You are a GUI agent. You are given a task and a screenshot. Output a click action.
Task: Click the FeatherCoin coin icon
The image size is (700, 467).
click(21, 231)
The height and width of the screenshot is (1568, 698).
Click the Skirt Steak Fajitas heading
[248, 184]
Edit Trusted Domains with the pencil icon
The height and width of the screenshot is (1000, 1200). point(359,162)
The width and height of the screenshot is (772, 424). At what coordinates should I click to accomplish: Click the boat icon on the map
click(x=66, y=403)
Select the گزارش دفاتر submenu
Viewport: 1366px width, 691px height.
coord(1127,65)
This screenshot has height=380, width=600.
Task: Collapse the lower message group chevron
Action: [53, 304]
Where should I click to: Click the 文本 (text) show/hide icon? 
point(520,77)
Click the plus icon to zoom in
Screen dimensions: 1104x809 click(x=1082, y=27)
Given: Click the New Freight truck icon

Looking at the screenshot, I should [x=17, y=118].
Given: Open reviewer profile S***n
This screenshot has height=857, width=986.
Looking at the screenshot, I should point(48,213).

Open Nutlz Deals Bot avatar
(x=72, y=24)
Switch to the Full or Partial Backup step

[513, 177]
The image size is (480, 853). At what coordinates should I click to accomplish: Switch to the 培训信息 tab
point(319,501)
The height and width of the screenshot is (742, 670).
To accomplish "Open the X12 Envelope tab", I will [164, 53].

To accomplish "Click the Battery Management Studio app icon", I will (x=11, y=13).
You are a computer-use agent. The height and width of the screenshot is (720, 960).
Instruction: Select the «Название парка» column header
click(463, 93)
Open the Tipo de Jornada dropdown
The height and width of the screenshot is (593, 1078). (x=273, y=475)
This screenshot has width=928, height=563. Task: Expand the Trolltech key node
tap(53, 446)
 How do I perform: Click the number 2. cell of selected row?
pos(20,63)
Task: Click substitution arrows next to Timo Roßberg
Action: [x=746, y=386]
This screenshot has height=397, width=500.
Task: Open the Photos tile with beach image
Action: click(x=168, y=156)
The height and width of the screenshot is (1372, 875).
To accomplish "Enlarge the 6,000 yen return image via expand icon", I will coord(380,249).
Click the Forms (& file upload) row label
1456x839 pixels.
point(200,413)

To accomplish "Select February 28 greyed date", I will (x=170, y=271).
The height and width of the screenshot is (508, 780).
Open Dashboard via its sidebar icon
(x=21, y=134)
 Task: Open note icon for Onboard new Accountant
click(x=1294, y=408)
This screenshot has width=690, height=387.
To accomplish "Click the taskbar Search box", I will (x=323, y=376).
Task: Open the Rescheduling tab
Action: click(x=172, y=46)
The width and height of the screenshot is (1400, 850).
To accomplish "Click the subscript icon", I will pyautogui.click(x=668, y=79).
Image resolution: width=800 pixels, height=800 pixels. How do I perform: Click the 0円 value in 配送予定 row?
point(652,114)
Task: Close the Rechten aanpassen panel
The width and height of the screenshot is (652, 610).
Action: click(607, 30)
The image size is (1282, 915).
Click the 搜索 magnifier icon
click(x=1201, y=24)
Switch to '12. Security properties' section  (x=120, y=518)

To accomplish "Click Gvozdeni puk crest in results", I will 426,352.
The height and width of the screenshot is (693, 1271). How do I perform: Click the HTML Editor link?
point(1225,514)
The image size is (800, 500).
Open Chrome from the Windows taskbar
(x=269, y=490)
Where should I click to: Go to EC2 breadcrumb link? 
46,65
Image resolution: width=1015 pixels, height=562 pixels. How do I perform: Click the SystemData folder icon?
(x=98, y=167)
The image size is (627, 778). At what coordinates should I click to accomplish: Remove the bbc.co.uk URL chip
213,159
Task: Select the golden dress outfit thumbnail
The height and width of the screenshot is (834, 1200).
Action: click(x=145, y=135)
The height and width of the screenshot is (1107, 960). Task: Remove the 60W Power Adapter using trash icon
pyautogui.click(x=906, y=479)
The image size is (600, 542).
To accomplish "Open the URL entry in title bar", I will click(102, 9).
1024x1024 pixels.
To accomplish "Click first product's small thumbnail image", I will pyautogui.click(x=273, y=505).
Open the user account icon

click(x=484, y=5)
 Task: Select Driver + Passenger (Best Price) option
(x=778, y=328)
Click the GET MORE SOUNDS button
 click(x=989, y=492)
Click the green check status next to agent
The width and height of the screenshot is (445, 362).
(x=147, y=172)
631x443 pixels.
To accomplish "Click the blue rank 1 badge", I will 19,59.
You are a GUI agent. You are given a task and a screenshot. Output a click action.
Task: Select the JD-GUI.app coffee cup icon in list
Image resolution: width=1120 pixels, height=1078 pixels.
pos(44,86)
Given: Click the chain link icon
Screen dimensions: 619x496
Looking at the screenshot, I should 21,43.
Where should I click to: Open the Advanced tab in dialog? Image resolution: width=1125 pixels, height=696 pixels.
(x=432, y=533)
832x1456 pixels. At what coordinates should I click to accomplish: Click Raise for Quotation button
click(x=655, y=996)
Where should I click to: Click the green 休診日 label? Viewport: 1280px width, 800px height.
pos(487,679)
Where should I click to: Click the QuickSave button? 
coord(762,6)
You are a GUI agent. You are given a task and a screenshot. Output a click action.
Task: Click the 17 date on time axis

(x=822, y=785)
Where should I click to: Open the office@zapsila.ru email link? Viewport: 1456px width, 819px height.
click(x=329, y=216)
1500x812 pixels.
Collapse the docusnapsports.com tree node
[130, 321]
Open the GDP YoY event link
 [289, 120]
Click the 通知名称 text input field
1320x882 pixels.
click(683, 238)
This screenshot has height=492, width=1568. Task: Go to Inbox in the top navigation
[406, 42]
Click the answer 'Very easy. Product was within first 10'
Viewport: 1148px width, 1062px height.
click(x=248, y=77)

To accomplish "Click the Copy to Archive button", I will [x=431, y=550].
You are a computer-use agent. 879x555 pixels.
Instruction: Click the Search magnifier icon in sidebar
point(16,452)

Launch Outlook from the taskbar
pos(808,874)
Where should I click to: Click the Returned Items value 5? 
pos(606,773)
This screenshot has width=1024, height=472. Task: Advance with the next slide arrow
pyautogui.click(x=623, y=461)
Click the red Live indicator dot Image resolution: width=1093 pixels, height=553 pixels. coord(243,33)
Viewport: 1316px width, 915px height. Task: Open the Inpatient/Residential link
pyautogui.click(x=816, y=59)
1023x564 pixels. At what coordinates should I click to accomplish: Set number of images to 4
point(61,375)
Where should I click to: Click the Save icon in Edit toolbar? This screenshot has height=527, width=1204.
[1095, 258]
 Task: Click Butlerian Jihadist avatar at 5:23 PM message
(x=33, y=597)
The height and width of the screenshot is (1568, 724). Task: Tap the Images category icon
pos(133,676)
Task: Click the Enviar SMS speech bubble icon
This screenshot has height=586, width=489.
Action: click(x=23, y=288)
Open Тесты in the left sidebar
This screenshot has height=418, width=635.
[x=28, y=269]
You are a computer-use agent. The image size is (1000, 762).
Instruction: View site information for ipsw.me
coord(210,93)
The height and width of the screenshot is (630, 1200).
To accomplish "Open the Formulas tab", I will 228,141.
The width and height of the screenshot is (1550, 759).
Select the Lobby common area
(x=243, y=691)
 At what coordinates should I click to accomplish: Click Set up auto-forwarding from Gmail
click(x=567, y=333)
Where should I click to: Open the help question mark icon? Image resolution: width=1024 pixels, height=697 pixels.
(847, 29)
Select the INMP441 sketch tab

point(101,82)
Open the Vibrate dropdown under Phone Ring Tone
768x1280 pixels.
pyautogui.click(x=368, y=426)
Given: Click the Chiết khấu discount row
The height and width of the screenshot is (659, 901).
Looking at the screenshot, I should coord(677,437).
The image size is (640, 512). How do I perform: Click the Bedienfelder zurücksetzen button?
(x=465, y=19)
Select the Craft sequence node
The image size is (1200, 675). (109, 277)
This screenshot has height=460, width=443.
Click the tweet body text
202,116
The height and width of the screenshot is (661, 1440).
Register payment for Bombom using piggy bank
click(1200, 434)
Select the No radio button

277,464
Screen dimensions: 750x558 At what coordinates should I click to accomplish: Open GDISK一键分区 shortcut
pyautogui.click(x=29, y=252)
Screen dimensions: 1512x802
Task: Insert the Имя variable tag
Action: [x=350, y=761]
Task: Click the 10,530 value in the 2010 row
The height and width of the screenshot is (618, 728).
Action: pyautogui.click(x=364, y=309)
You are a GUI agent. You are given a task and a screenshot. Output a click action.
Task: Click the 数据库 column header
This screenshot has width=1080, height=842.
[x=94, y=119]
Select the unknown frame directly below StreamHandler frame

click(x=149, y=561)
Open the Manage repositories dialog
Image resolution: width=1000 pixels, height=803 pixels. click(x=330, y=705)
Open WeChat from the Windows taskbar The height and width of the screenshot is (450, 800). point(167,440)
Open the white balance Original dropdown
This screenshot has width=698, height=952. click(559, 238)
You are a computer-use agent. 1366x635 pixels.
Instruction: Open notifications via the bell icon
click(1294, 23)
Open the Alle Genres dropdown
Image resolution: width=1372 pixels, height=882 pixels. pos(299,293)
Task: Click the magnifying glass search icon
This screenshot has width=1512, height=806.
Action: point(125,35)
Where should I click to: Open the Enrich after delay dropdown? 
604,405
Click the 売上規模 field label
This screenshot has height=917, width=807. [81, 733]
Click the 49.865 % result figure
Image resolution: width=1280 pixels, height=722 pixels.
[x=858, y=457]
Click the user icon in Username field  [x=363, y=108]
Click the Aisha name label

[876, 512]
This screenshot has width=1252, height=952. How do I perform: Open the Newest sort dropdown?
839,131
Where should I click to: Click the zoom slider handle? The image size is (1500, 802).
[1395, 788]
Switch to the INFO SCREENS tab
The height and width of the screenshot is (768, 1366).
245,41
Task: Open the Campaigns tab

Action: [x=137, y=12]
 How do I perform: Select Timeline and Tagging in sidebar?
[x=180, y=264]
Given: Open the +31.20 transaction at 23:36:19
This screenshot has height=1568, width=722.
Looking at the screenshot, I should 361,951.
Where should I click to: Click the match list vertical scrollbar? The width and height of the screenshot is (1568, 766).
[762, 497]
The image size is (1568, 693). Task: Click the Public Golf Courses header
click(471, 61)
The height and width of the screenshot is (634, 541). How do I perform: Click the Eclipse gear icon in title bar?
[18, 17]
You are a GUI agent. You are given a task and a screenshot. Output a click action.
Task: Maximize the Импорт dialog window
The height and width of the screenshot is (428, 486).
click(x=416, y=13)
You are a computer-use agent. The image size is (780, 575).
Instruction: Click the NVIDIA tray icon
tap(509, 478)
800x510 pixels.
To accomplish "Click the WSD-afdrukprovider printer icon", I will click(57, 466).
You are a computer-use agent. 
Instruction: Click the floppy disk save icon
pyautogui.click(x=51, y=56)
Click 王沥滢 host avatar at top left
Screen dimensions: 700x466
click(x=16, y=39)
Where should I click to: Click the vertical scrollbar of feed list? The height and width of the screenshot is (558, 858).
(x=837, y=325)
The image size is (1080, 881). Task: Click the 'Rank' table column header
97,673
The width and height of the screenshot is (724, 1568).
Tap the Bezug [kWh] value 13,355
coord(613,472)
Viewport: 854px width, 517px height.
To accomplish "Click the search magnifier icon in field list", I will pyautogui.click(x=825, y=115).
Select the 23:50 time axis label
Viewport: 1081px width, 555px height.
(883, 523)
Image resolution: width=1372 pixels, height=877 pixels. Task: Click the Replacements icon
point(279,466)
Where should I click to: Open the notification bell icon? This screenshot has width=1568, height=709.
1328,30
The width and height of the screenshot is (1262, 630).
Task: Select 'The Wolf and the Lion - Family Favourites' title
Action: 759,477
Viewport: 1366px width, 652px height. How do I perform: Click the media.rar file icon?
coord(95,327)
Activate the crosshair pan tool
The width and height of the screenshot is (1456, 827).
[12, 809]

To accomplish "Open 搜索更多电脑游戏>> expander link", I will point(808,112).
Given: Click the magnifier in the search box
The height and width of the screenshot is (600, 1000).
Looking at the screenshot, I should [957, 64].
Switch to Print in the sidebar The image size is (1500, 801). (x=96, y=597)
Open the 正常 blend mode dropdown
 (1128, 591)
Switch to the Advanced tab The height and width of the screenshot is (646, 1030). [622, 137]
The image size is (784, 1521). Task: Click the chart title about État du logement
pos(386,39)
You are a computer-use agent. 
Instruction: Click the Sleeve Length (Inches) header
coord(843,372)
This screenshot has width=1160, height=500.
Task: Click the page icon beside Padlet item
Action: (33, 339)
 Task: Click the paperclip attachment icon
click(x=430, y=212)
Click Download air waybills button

▸ Exercise instructions: Wherever the word "computer" appears in the records above, copy that line.

▸ Solution below:
You are a computer-use agent. The height and width of the screenshot is (720, 960).
You are a computer-use agent. 879x555 pixels.
You are a computer-use agent. The image size is (1000, 762).
You are a computer-use agent. 1366x635 pixels.
You are a computer-use agent. The image size is (780, 575).
You are a computer-use agent. 
You are a computer-use agent. 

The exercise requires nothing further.